Exercise brief: Substitute "How can I do this:" for "How do I perform:" everywhere it occurs in the records below. Reproduce every other line and character of the records unchanged.

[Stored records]

::::::::::

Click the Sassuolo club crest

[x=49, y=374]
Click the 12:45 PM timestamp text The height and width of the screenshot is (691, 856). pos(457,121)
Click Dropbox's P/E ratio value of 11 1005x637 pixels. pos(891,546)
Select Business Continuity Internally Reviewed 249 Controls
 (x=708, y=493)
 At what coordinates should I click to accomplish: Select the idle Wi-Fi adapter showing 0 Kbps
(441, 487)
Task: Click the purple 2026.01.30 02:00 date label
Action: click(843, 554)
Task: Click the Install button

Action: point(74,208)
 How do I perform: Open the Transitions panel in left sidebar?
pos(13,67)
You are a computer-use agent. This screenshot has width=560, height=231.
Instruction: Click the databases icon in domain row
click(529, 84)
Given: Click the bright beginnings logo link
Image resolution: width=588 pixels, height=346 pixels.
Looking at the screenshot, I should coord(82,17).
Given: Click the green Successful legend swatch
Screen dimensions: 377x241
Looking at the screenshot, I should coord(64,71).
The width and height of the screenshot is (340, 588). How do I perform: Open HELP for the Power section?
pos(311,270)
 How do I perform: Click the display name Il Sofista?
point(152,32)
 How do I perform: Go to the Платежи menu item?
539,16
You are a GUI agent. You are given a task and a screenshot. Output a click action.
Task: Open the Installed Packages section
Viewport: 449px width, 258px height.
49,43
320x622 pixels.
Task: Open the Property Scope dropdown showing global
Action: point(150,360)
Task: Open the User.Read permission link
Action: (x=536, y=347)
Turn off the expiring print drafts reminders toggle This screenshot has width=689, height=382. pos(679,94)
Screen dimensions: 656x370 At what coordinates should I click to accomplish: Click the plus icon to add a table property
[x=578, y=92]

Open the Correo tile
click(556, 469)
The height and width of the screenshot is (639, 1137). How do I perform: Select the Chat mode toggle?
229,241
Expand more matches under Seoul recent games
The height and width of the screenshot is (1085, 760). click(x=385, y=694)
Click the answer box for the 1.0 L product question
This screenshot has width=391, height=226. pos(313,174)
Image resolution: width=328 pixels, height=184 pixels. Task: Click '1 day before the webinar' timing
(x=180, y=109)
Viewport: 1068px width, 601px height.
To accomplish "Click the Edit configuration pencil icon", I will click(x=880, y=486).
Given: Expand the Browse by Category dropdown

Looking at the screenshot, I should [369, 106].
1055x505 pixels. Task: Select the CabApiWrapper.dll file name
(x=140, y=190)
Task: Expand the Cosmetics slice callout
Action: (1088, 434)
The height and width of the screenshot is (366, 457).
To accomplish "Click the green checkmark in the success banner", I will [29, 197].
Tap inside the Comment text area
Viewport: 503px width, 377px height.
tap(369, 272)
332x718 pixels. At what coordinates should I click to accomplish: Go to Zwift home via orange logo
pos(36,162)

::::::::::

Full solution:
Click the Sassuolo club crest

[x=49, y=374]
Click the 12:45 PM timestamp text The height and width of the screenshot is (691, 856). pos(457,121)
Click Dropbox's P/E ratio value of 11 1005x637 pixels. pos(891,546)
Select Business Continuity Internally Reviewed 249 Controls
 (x=708, y=493)
 At what coordinates should I click to accomplish: Select the idle Wi-Fi adapter showing 0 Kbps
(441, 487)
Task: Click the purple 2026.01.30 02:00 date label
Action: click(843, 554)
Task: Click the Install button

Action: point(74,208)
 How can I do this: Open the Transitions panel in left sidebar?
pos(13,67)
You are a computer-use agent. This screenshot has width=560, height=231.
Instruction: Click the databases icon in domain row
click(529, 84)
Given: Click the bright beginnings logo link
Image resolution: width=588 pixels, height=346 pixels.
Looking at the screenshot, I should coord(82,17).
Given: Click the green Successful legend swatch
Screen dimensions: 377x241
Looking at the screenshot, I should coord(64,71).
The width and height of the screenshot is (340, 588). How can I do this: Open HELP for the Power section?
pos(311,270)
 How can I do this: Click the display name Il Sofista?
point(152,32)
 How can I do this: Go to the Платежи menu item?
539,16
You are a GUI agent. You are given a task and a screenshot. Output a click action.
Task: Open the Installed Packages section
Viewport: 449px width, 258px height.
49,43
320x622 pixels.
Task: Open the Property Scope dropdown showing global
Action: point(150,360)
Task: Open the User.Read permission link
Action: (x=536, y=347)
Turn off the expiring print drafts reminders toggle This screenshot has width=689, height=382. pos(679,94)
Screen dimensions: 656x370 At what coordinates should I click to accomplish: Click the plus icon to add a table property
[x=578, y=92]

Open the Correo tile
click(556, 469)
The height and width of the screenshot is (639, 1137). How can I do this: Select the Chat mode toggle?
229,241
Expand more matches under Seoul recent games
The height and width of the screenshot is (1085, 760). click(x=385, y=694)
Click the answer box for the 1.0 L product question
This screenshot has width=391, height=226. pos(313,174)
Image resolution: width=328 pixels, height=184 pixels. Task: Click '1 day before the webinar' timing
(x=180, y=109)
Viewport: 1068px width, 601px height.
To accomplish "Click the Edit configuration pencil icon", I will click(x=880, y=486).
Given: Expand the Browse by Category dropdown

Looking at the screenshot, I should [369, 106].
1055x505 pixels. Task: Select the CabApiWrapper.dll file name
(x=140, y=190)
Task: Expand the Cosmetics slice callout
Action: (1088, 434)
The height and width of the screenshot is (366, 457).
To accomplish "Click the green checkmark in the success banner", I will [29, 197].
Tap inside the Comment text area
Viewport: 503px width, 377px height.
tap(369, 272)
332x718 pixels. At what coordinates should I click to accomplish: Go to Zwift home via orange logo
pos(36,162)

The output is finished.